TASK DESCRIPTION
Format the data from the line containing "Image resolution: width=1090" up to and including the line containing "Action: pos(415,751)" as a Markdown table with the columns Row and Line text. Number each row and omit blank lines.

MATERIALS PROVIDED
■ ■ ■ ■
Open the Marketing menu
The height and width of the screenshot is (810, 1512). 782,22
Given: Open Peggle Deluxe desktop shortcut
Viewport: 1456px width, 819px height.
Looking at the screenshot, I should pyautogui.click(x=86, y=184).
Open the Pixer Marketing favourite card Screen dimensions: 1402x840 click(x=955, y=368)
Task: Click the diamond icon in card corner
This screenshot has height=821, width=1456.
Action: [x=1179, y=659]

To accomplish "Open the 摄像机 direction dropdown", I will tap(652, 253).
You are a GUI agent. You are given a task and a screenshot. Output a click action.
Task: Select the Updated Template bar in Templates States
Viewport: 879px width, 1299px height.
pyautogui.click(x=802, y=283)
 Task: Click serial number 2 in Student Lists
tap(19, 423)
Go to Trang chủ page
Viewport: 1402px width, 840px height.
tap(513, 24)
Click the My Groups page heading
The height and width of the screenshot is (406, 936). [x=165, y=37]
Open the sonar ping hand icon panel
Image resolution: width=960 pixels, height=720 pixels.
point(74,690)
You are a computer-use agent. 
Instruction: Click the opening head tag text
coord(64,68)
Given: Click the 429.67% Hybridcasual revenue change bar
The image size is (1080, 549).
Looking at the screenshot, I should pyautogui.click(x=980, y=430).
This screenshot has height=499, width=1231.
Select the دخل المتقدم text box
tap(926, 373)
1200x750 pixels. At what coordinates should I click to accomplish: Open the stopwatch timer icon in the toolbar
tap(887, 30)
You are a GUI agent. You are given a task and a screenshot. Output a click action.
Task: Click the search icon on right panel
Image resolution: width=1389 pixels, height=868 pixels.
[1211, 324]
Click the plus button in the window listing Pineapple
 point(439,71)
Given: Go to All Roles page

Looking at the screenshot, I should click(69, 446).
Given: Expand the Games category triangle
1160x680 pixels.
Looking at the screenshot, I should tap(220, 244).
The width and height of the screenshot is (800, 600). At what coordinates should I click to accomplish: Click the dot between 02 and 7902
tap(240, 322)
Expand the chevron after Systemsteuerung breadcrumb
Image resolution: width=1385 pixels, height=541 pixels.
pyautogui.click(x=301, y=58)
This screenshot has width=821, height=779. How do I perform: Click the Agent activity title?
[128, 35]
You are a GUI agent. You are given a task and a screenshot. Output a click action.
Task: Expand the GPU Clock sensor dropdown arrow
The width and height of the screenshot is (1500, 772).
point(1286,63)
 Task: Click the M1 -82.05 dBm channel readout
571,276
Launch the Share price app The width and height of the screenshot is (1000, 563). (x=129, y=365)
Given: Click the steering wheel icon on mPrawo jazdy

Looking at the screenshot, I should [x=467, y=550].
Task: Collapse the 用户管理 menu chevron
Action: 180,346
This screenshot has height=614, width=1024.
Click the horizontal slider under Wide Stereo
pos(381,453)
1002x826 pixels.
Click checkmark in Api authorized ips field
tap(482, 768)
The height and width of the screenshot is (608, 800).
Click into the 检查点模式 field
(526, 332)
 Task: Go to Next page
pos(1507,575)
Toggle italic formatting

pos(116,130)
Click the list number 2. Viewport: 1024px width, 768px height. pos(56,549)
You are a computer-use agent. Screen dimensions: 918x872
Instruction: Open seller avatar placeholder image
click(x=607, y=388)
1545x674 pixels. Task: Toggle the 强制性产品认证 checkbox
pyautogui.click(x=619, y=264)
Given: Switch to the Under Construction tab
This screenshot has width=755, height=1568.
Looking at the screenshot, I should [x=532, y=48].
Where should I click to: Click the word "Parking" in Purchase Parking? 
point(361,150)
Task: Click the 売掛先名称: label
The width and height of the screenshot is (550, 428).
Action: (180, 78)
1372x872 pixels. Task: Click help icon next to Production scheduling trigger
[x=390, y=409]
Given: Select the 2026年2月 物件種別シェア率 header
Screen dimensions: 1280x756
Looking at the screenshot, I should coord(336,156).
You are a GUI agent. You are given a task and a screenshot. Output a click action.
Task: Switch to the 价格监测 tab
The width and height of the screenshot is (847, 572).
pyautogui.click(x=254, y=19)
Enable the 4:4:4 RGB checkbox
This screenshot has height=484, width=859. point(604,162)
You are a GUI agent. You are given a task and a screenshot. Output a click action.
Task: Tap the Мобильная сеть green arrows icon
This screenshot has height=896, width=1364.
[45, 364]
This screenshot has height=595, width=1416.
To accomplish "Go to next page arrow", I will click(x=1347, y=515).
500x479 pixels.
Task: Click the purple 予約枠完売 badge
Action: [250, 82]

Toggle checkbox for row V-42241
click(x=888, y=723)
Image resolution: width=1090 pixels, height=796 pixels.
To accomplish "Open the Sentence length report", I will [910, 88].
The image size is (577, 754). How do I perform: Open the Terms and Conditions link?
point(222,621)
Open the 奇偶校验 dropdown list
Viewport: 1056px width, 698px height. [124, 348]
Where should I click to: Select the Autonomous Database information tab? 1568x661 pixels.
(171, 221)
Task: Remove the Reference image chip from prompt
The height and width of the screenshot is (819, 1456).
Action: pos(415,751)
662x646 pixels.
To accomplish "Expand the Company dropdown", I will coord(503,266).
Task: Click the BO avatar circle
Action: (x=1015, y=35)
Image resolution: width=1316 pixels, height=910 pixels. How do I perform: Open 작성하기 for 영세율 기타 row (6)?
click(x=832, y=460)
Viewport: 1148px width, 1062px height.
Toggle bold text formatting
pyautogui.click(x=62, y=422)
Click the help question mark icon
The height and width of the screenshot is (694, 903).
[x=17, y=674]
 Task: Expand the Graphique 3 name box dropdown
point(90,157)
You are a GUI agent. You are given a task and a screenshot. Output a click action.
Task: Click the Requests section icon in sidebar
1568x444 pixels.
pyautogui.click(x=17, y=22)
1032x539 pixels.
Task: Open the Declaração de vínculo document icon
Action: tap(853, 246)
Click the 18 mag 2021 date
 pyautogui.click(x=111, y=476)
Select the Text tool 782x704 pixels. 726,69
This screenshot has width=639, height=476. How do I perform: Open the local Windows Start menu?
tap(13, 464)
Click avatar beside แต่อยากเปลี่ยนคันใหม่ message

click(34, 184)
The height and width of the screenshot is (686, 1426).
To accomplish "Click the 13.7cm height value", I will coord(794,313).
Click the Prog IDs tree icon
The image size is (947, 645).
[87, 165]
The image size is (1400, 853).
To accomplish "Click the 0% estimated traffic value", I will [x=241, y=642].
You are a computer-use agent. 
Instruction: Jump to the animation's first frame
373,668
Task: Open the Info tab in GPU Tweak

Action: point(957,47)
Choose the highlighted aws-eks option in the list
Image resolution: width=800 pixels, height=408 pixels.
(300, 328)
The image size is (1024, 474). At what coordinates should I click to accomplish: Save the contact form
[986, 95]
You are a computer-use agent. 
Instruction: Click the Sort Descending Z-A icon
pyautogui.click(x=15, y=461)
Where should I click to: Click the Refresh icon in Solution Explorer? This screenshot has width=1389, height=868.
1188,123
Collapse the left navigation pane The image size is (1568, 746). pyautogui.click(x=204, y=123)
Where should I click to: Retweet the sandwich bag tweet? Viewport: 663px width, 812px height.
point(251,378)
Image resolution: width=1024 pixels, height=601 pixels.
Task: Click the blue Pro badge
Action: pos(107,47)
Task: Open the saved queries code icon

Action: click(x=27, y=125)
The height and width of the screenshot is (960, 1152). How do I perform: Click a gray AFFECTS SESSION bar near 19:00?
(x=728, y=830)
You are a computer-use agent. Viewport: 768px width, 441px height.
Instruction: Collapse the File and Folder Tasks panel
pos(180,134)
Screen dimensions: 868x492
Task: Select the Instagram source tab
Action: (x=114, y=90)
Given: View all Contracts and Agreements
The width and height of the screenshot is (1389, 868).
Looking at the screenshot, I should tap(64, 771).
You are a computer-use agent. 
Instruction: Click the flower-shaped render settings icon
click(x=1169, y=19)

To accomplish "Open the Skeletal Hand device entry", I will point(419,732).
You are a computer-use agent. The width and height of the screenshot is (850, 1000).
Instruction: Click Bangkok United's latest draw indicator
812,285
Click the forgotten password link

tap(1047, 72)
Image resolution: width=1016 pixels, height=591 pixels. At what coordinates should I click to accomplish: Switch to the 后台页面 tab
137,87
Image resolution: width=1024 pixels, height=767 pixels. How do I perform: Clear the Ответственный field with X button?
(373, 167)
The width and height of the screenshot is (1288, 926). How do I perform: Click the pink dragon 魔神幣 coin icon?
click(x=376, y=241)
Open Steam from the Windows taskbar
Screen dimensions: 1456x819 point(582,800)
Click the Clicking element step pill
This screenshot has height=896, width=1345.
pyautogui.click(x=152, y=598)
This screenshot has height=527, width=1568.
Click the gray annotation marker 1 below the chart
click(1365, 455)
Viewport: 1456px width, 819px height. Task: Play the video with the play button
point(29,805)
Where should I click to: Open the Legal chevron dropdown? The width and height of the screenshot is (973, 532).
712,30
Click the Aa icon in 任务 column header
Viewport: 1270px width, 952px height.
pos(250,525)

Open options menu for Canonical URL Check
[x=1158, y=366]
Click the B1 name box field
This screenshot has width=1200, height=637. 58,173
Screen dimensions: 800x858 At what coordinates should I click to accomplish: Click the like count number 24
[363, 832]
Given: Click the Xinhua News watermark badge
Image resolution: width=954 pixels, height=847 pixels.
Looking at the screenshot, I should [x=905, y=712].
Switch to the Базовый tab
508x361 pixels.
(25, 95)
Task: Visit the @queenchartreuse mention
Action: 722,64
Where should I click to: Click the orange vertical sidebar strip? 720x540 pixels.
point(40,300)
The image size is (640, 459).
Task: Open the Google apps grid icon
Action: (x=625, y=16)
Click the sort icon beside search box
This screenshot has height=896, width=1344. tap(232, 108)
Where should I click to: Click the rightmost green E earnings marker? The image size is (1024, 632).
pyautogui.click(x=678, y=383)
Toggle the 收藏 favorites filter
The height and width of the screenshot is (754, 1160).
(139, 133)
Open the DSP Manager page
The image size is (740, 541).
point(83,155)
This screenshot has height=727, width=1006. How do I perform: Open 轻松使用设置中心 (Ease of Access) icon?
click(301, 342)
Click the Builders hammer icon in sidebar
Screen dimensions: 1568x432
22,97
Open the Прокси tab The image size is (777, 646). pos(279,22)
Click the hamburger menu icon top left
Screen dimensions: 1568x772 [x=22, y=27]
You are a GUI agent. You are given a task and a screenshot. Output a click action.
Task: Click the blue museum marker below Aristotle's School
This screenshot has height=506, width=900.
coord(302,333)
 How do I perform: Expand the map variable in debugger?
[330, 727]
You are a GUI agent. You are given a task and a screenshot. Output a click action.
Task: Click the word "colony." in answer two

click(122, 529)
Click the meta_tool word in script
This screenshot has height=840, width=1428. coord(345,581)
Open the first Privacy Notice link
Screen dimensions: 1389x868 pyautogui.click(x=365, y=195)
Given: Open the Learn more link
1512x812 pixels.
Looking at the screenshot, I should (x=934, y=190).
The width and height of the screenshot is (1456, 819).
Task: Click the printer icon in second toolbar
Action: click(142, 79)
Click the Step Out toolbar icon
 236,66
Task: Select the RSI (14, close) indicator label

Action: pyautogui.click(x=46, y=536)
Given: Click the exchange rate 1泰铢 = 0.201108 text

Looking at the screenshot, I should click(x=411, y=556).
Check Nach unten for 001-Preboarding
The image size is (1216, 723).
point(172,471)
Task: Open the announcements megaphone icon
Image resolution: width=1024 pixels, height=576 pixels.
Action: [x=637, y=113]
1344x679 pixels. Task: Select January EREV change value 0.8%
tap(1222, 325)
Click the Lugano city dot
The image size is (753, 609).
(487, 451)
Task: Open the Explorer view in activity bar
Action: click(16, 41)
■ ■ ■ ■
TASK OUTPUT
| Row | Line text |
|---|---|
| 1 | Image resolution: width=1090 pixels, height=796 pixels. |
| 2 | To accomplish "Open the Sentence length report", I will [910, 88]. |
| 3 | The image size is (577, 754). How do I perform: Open the Terms and Conditions link? |
| 4 | point(222,621) |
| 5 | Open the 奇偶校验 dropdown list |
| 6 | Viewport: 1056px width, 698px height. [124, 348] |
| 7 | Where should I click to: Select the Autonomous Database information tab? 1568x661 pixels. |
| 8 | (171, 221) |
| 9 | Task: Remove the Reference image chip from prompt |
| 10 | The height and width of the screenshot is (819, 1456). |
| 11 | Action: pos(415,751) |